The Life and Times continues in a similar direction as Shiner, frontman Allen Epley’s previous band, combining the tautness of Slint with strangely Beatlesesque anthems. For Tragic Boogie, though, The Life and Times’ second album, the band decided to expand its palette. Epley said, “We wanted to make the kind of record that a big-name band with a lot of money might make, except we don’t have any money. But we said what the hell and decided to do it anyway…” So they built a studio and were able to use it to really shape the songs over a longer period of time. Instead of paying the engineers money to tweak the recordings after the fact, they thought about how the songs would sound post-production, and then just recorded them that way.
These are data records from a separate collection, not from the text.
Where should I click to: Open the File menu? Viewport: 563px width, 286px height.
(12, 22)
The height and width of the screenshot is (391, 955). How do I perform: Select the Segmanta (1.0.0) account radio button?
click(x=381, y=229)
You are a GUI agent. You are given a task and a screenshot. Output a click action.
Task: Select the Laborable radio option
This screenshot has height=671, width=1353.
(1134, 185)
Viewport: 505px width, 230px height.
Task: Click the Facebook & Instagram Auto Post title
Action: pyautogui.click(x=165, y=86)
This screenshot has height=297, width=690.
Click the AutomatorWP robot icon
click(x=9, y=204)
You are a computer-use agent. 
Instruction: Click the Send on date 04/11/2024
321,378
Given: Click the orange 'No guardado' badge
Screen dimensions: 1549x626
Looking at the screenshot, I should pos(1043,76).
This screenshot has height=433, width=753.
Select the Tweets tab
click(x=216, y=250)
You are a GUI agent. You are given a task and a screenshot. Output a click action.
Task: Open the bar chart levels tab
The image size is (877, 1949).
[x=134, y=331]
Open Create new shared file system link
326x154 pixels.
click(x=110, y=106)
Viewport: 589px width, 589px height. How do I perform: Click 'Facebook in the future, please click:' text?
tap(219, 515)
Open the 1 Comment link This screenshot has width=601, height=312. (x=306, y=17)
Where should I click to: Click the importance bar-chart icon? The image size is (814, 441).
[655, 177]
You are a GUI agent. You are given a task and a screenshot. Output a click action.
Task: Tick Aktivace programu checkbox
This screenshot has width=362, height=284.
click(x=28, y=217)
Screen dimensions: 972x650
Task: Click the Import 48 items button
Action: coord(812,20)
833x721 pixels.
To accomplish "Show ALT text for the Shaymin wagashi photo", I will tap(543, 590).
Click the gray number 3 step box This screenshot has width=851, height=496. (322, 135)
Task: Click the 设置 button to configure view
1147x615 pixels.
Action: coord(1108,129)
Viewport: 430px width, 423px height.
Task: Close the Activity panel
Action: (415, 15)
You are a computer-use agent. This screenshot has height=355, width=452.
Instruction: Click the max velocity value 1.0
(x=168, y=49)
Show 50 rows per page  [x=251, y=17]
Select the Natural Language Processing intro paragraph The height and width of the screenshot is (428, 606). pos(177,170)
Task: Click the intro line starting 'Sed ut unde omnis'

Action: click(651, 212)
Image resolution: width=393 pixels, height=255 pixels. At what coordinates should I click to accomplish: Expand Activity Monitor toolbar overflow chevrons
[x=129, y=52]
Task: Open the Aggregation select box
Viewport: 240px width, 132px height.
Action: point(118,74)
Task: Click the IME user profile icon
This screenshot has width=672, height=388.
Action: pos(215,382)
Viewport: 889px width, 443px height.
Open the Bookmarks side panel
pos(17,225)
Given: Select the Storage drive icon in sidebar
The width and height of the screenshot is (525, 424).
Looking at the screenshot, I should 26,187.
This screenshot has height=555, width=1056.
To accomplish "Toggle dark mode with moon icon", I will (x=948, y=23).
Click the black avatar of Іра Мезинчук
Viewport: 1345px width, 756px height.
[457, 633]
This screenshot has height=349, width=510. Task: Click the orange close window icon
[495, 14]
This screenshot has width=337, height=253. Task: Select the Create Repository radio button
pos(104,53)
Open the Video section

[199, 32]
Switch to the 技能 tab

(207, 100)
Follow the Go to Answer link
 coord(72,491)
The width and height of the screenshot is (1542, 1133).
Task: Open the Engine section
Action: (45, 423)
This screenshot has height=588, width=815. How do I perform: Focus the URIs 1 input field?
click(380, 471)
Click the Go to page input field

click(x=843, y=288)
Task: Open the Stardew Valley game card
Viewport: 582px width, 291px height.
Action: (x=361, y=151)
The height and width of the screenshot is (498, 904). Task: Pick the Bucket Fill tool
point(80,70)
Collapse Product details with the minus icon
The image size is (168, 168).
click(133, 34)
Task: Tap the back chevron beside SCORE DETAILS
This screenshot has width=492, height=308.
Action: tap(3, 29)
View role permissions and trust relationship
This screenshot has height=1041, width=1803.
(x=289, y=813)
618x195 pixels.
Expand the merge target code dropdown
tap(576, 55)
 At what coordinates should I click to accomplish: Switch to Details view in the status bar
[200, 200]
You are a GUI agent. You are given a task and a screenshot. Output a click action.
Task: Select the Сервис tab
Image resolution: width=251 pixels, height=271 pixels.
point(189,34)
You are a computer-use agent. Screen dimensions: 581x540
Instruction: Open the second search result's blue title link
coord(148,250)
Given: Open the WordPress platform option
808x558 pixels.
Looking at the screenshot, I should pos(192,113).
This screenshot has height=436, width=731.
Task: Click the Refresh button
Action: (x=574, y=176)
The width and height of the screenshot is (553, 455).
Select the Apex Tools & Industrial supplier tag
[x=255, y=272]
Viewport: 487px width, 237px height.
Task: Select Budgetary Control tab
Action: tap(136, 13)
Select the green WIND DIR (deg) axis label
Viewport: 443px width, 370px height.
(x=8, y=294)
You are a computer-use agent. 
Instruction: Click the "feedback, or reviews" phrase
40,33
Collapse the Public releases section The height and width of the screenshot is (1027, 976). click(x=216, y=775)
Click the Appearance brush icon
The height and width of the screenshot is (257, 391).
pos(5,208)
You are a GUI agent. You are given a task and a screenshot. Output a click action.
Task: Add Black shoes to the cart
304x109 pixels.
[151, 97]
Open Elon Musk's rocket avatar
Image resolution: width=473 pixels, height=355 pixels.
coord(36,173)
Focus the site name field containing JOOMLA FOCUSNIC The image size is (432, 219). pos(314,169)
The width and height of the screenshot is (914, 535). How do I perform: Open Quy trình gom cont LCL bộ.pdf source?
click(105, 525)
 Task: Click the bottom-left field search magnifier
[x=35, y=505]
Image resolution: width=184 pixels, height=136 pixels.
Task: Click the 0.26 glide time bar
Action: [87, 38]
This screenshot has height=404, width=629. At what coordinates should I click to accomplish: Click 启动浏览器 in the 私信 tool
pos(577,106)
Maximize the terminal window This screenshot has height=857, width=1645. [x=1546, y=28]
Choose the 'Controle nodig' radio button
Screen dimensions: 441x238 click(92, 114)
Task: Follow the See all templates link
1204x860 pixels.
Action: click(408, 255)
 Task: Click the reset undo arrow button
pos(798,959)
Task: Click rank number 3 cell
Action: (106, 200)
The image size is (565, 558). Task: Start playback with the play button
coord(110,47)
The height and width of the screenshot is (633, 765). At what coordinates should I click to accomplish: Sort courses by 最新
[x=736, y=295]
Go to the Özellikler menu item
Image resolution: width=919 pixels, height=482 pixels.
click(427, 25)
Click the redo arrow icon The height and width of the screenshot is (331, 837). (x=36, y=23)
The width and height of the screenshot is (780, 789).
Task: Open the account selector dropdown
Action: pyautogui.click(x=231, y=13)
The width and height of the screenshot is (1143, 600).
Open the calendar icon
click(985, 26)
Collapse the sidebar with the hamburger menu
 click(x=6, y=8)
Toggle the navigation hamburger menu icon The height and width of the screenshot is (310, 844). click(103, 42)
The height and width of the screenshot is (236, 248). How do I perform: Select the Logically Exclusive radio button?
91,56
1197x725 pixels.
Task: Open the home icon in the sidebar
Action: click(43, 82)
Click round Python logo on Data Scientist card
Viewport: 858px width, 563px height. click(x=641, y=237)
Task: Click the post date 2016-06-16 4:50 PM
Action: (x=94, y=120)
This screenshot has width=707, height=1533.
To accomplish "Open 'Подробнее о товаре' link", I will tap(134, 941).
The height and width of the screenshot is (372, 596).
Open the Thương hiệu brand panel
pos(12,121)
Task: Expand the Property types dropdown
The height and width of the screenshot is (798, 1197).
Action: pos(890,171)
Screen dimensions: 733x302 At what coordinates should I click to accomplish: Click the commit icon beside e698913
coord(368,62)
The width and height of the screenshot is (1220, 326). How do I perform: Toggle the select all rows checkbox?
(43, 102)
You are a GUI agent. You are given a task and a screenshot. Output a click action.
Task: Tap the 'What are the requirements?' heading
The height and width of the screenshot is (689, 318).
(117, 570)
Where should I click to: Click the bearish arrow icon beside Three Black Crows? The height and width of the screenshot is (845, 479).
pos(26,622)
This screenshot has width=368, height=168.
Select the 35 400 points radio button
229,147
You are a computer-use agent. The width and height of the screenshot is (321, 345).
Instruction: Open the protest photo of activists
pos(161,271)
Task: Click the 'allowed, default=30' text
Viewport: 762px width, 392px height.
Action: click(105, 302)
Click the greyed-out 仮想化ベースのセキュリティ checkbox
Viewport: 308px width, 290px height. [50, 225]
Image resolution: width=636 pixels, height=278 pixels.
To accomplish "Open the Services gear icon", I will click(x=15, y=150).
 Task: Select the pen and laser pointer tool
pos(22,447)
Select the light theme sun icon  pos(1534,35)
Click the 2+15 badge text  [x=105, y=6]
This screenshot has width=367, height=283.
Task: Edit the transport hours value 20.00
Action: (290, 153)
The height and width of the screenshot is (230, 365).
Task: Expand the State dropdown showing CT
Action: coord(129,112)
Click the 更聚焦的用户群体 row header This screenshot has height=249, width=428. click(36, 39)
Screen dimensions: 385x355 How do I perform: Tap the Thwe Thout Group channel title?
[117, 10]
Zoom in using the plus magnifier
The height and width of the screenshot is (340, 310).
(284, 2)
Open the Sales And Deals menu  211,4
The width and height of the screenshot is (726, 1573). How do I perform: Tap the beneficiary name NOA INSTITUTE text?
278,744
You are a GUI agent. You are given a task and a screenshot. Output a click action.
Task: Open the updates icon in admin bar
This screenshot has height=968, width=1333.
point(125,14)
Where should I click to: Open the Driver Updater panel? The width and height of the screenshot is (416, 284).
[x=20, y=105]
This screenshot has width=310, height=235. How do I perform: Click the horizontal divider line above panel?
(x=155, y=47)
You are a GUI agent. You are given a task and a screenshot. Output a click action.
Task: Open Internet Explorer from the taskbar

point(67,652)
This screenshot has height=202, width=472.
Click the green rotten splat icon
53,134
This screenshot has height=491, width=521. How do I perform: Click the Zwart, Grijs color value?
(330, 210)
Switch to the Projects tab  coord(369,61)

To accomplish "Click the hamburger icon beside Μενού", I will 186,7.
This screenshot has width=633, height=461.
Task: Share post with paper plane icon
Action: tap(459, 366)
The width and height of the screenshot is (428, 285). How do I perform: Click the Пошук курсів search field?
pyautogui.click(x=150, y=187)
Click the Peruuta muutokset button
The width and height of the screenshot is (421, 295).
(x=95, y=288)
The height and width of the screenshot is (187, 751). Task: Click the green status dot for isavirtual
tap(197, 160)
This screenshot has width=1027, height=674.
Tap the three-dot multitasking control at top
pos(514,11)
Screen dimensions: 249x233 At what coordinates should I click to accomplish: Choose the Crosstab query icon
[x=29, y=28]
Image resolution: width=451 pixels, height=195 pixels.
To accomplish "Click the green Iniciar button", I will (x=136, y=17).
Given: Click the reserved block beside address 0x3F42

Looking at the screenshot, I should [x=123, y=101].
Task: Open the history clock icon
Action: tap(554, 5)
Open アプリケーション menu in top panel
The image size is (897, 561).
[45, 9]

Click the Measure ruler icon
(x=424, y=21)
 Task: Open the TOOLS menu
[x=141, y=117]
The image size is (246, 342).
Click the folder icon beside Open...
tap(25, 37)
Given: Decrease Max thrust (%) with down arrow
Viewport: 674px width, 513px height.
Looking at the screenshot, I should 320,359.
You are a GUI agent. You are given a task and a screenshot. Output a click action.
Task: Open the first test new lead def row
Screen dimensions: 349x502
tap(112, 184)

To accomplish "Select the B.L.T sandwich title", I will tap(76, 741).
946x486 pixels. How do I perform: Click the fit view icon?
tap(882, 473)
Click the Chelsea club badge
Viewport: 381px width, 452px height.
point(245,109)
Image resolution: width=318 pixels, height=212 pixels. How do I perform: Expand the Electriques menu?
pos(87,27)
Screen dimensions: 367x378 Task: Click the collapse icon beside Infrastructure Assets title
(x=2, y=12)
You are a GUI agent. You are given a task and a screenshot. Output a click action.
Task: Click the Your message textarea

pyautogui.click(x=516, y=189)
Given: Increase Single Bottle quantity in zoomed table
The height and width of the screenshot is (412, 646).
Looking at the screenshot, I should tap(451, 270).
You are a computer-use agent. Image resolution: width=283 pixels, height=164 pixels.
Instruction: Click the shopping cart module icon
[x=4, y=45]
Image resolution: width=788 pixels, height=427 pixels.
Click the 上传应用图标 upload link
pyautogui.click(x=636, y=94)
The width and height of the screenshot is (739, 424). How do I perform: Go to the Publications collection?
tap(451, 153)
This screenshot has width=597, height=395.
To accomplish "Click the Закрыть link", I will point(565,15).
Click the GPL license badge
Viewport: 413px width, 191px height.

The work they put into the songs shows. The results have a massive, epic, grandiose quality, more like the Flaming Lips or Interpol than the more stripped-down sound of their previous records. There are Epley’s usual multitide of anthemic songs, from “Confetti,” a powerful, slower rock song with seesawing guitar riffs and massive chorus, to “The Lucid Dream,” a beautiful swaying ballad reminiscent of a woozy Pink Floyd, with snare drums and guitars that swirl in and out like a thick haze, to “Tragic Boogie,” a slow rock song with driving punishing drums and a nice doubletracked vocal part in the bridge. There are also a multitude of cool sonic details in the songs, including delaying everything from the guitars to the vocals in “Que Sera Sera,” the verse guitar riff that almost sounds piano-like and the epic, Floyd/My Bloody Valentine-ish stacked harmonies on “Fall Of The Angry Clowns,” and lots of almost vocoderized-sounding vocals on “Let It Eat.”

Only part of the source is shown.